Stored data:
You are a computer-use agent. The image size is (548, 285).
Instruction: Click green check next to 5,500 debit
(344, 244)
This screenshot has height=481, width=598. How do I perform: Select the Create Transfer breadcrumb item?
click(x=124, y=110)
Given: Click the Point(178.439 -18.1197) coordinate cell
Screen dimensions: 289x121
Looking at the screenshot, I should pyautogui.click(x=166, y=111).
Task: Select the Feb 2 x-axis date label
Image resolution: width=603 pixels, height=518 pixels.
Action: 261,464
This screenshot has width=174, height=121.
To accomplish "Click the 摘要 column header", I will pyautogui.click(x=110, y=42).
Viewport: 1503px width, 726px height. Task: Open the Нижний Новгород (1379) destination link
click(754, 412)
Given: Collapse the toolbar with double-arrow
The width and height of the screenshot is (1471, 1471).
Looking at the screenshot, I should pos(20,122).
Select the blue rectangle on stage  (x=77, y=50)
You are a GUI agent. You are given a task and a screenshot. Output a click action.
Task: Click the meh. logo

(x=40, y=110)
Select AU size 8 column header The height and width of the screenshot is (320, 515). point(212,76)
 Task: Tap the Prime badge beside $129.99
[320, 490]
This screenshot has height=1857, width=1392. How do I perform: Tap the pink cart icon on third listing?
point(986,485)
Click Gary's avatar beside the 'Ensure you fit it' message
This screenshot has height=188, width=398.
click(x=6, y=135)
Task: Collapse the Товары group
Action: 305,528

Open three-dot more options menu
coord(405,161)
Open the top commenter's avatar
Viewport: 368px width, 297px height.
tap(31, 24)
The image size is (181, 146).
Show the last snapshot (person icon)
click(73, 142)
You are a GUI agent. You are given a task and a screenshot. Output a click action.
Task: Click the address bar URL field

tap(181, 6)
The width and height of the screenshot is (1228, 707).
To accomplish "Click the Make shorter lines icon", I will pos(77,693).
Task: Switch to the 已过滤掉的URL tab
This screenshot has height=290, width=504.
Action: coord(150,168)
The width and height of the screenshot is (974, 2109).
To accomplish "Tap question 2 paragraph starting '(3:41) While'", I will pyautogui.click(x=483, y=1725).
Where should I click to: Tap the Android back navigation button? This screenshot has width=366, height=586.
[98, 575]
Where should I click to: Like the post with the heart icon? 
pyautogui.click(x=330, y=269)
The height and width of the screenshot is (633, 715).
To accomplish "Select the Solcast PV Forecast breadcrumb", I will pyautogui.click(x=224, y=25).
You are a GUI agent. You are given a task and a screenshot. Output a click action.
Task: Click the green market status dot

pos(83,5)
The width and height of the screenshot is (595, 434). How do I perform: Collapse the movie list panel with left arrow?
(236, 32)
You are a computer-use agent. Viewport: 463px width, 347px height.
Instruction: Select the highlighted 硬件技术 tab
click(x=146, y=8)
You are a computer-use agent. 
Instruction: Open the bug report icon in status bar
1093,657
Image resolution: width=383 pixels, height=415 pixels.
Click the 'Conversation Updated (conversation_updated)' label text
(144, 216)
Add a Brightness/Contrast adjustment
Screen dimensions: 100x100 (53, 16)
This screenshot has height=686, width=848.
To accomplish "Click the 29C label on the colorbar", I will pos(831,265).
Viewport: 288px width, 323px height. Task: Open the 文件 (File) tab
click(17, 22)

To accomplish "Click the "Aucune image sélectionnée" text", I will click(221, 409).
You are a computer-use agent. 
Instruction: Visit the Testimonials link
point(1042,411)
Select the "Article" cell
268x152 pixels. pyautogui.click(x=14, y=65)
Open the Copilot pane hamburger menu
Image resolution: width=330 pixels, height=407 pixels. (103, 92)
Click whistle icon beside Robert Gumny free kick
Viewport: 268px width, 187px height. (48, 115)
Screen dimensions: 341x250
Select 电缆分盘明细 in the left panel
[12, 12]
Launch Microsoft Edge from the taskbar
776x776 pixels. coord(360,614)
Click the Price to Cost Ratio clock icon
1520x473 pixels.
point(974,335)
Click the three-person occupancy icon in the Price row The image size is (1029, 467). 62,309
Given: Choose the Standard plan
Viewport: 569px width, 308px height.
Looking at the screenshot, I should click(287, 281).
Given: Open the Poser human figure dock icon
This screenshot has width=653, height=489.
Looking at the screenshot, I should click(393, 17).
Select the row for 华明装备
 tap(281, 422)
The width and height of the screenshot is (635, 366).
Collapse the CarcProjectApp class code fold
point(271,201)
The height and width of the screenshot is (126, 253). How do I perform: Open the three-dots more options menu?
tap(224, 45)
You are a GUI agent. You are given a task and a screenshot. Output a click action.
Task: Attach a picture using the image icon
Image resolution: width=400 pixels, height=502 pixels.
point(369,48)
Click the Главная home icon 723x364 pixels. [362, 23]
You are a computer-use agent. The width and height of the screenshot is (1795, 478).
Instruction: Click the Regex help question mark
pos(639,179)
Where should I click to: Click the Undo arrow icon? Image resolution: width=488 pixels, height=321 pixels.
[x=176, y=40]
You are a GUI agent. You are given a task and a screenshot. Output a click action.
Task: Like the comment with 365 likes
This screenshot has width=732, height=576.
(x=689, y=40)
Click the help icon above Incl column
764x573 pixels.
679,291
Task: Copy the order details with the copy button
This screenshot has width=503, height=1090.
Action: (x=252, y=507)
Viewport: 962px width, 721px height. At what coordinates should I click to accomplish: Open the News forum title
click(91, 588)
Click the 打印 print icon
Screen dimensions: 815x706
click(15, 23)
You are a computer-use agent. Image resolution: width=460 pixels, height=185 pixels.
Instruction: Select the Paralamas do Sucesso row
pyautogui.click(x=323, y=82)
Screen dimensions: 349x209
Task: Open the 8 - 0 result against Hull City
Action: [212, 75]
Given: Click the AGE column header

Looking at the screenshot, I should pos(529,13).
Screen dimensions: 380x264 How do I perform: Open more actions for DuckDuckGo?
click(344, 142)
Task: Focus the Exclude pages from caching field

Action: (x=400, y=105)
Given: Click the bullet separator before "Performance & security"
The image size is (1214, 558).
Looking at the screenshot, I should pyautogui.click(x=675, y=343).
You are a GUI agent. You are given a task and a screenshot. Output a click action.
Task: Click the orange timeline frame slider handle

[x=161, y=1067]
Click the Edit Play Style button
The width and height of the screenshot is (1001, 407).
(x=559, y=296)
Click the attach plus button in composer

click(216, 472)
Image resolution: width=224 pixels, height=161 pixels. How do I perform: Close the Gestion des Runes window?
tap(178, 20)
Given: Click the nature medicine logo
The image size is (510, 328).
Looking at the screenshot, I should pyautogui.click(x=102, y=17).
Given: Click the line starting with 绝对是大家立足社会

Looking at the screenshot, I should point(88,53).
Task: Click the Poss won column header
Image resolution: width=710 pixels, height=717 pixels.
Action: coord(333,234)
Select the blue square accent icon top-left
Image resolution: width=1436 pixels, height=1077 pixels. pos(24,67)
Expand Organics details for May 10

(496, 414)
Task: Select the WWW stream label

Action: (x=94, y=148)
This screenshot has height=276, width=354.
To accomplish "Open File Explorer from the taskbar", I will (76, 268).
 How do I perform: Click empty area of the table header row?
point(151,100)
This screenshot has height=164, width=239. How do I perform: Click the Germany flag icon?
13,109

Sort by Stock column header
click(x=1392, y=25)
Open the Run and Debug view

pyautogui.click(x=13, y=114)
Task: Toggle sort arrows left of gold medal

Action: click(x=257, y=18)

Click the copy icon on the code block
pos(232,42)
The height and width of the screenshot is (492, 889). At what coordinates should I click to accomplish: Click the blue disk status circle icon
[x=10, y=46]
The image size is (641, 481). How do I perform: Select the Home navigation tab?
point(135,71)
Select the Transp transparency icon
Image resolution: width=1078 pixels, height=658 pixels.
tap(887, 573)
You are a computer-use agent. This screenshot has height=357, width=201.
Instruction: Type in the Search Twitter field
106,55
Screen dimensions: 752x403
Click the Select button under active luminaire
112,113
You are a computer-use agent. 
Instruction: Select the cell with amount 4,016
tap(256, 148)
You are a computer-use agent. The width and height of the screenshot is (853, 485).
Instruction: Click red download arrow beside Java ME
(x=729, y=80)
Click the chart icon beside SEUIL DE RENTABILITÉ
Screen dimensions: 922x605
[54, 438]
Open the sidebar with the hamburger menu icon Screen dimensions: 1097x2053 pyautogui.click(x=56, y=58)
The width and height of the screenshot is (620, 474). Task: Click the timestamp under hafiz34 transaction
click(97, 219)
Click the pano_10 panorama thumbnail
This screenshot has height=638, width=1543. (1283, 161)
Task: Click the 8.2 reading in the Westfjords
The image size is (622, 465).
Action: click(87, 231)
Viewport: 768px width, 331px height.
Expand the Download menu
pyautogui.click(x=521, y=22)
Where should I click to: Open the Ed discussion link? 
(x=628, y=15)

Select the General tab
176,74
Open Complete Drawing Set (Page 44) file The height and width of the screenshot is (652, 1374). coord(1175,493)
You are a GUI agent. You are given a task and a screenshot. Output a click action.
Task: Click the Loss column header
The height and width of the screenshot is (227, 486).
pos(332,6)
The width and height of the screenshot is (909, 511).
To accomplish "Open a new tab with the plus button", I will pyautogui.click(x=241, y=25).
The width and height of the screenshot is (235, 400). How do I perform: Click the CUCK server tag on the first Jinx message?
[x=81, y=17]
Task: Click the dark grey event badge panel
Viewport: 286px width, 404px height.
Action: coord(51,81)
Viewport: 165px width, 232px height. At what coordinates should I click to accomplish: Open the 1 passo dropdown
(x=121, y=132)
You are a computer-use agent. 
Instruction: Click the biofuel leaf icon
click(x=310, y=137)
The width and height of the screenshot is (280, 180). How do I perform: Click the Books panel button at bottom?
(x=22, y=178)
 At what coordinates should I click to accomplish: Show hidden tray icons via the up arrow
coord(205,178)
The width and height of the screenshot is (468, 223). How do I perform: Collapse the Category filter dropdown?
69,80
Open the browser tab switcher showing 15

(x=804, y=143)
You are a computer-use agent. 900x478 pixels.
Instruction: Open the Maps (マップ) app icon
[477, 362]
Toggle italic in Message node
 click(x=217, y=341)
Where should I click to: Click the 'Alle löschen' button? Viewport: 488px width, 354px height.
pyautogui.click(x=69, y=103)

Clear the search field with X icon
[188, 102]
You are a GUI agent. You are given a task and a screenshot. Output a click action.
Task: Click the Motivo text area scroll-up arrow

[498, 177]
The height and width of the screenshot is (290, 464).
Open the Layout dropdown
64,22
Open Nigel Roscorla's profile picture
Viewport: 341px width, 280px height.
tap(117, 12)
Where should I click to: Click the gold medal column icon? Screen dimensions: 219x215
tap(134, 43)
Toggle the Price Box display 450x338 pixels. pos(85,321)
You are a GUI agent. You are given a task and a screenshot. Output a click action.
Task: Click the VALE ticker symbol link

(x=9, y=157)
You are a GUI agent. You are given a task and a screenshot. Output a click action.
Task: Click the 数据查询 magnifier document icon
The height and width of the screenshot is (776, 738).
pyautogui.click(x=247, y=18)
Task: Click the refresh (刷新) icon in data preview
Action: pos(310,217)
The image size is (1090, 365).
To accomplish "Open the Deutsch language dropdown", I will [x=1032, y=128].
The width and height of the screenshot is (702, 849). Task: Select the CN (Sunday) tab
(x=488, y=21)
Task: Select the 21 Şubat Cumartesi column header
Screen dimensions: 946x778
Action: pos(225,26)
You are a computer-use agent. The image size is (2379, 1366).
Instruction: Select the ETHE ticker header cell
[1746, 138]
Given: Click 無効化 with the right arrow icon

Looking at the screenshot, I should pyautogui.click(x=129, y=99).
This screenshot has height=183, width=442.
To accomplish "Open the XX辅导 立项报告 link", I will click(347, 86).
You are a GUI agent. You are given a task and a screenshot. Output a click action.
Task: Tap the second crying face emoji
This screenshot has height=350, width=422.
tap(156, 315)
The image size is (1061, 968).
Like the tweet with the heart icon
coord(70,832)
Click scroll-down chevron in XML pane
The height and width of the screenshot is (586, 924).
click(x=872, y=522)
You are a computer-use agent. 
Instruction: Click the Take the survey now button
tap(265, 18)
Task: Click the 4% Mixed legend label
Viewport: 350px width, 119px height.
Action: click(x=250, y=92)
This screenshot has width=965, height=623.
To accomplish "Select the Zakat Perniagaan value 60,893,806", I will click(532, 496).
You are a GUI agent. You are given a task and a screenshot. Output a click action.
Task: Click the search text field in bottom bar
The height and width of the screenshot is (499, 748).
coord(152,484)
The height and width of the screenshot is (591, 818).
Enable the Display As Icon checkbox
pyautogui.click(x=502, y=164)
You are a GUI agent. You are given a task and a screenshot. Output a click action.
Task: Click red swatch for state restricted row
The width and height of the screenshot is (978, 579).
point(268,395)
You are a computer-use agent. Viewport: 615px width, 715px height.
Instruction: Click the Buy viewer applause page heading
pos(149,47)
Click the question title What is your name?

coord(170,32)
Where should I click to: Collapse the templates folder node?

** Exercise **
Filter the records above for lines containing the word "Price", and copy those lines.

** Solution for this task **
Click the Price to Cost Ratio clock icon
Click the three-person occupancy icon in the Price row The image size is (1029, 467). 62,309
Toggle the Price Box display 450x338 pixels. pos(85,321)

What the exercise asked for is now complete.